Next, state the sale price. Write the amount in both numerals and words to eliminate ambiguity. Most states calculate sales tax on the sale price (or fair market value, whichever is higher), so this number matters at the tax office. Record the exact date of the sale, because that date starts the clock on title transfer deadlines, which vary by state but generally fall between 10 and 30 days.
Finally, document how the buyer paid. If the payment was cash, say so. If it was a cashier’s check, include the check number and the issuing bank. For electronic transfers, note the transaction confirmation number. Linking the receipt to a specific, traceable payment event protects both sides if the transaction is ever questioned.
Most private car sales happen without a warranty, and the receipt should say so explicitly. Adding language like “sold as-is, with all faults” tells the buyer that they accept the vehicle in its current condition and the seller is not responsible for repairs after the sale. Under the Uniform Commercial Code, which governs sales of goods in nearly every state, phrases like “as is” or “with all faults” exclude all implied warranties as long as the language clearly signals that no warranty exists.2Legal Information Institute. UCC 2-316 Exclusion or Modification of Warranties
This clause matters more than most sellers realize. Without it, a buyer could argue that the seller implicitly promised the car was fit for ordinary driving. With it, the buyer’s only recourse after the sale would be proving the seller actively lied about a known defect. Keep the language plain and prominent on the receipt rather than buried in small print.
Federal law requires anyone transferring a motor vehicle to disclose the odometer reading to the buyer.3Office of the Law Revision Counsel. 49 US Code 32705 – Disclosure Requirements on Transfer of Motor Vehicles The receipt should state the mileage exactly as it appears on the instrument cluster, dropping only tenths of a mile. Do not round up or down. Along with the number, the seller must certify one of three things: that the reading reflects actual mileage, that the odometer has rolled past its mechanical limit, or that the reading is not accurate and should not be relied upon.4The Electronic Code of Federal Regulations (eCFR). 49 CFR Part 580 – Odometer Disclosure Requirements
Officially, the odometer statement goes on the title itself, not a separate document. But many states also require or accept the same disclosure on the bill of sale, and including it on your receipt creates a useful backup if the title is lost or delayed.
Not every sale triggers the federal odometer disclosure requirement. Vehicles with a model year of 2010 or earlier are exempt once they are at least 10 years past their model year, which means every pre-2011 vehicle qualifies in 2026. For vehicles with a model year of 2011 or later, the exemption window is longer: 20 years from the model year.5eCFR. 49 CFR 580.17 – Exemptions So a 2011 model won’t be exempt until 2031. If your vehicle falls under an exemption, you can skip the odometer statement, though writing “exempt” in the mileage field is still good practice.

THE PROBLEM:
From the passage on private car sale receipts, copy the words verbatim, starting at "Next, state the" and stopping after "and 30 days.".

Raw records
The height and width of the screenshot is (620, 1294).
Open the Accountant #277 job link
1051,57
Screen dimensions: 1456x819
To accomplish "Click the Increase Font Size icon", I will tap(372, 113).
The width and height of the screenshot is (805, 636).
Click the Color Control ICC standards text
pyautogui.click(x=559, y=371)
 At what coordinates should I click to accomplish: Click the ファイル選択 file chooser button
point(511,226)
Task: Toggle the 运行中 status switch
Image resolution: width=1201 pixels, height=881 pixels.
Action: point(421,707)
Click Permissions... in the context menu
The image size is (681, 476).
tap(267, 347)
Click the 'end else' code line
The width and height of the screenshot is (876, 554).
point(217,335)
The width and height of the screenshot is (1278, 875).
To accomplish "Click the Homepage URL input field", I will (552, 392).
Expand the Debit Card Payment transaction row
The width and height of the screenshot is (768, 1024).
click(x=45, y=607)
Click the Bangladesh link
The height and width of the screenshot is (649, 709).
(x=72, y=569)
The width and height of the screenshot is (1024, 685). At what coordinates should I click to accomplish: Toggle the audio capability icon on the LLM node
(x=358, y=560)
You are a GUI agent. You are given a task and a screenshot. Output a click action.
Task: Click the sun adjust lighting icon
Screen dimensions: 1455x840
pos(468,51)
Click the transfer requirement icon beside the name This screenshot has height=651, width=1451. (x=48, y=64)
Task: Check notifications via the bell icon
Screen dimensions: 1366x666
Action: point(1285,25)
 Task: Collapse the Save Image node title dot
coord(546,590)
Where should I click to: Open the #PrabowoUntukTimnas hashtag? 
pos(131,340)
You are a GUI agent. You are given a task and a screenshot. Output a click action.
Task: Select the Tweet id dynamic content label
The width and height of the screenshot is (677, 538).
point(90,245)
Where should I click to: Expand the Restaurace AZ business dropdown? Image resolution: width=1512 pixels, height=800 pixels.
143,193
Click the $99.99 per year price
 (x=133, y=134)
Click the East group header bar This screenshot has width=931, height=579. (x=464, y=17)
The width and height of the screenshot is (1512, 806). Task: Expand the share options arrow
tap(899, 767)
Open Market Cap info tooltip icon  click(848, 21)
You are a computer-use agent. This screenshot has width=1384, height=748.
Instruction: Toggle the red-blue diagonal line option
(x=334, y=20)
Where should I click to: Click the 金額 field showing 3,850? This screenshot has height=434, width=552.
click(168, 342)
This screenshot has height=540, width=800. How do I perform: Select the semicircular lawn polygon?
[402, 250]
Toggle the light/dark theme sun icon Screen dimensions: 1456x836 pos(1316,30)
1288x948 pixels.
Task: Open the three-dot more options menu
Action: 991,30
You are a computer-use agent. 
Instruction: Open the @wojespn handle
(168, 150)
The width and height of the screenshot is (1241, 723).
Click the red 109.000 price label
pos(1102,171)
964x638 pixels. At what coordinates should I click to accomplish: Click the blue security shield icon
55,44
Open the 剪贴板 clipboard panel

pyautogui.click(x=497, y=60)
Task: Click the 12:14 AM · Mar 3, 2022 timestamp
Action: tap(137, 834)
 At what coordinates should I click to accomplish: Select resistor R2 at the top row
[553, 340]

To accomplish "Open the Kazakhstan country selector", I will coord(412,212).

RIGHT ANSWER:
Next, state the sale price. Write the amount in both numerals and words to eliminate ambiguity. Most states calculate sales tax on the sale price (or fair market value, whichever is higher), so this number matters at the tax office. Record the exact date of the sale, because that date starts the clock on title transfer deadlines, which vary by state but generally fall between 10 and 30 days.